SUPPLIED ENTRIES ▸
■ ■ ■ ■
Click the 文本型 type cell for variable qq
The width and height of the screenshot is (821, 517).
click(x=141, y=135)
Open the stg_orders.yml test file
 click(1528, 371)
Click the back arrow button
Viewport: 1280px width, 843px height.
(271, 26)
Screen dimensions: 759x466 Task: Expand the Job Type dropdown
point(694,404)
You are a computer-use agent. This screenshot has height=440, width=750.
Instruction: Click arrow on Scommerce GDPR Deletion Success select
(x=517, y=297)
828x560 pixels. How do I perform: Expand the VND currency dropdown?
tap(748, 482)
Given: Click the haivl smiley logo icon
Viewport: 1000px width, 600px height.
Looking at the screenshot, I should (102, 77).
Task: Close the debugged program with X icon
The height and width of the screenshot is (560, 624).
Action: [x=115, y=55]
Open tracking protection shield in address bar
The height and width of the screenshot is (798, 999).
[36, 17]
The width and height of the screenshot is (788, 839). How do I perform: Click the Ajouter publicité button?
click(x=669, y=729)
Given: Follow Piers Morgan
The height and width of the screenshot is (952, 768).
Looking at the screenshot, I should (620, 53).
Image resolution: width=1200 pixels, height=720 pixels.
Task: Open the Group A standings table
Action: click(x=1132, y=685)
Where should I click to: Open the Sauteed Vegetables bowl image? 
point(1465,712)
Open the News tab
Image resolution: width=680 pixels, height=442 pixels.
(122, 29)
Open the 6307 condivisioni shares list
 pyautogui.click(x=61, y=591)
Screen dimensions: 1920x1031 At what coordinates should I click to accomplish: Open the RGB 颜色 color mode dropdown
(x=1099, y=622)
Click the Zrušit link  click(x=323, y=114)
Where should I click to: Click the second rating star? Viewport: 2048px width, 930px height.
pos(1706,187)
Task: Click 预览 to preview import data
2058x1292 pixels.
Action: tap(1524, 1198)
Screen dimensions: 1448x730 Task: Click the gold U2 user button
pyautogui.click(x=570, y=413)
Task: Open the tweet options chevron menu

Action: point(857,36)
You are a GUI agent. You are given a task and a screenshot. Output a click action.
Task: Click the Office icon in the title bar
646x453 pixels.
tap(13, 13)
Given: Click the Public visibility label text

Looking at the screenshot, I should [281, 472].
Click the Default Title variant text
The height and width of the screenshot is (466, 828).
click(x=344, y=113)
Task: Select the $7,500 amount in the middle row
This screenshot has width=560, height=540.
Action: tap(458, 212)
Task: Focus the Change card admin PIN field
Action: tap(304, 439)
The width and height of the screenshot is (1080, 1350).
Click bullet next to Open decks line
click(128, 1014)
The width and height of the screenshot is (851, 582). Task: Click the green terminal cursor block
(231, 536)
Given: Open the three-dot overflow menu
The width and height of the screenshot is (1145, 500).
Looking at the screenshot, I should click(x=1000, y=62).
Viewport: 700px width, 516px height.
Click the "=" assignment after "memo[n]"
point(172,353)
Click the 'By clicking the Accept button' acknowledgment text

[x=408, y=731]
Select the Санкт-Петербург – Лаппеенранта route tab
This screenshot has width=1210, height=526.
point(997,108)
■ ■ ■ ■
WORK ITEM ▸ Would you report every line of the entries above containing the word "agent"?

COMPLETED TASK ▸
You are a computer-use agent. This screenshot has height=440, width=750.
You are a GUI agent. You are given a task and a screenshot. Output a click action.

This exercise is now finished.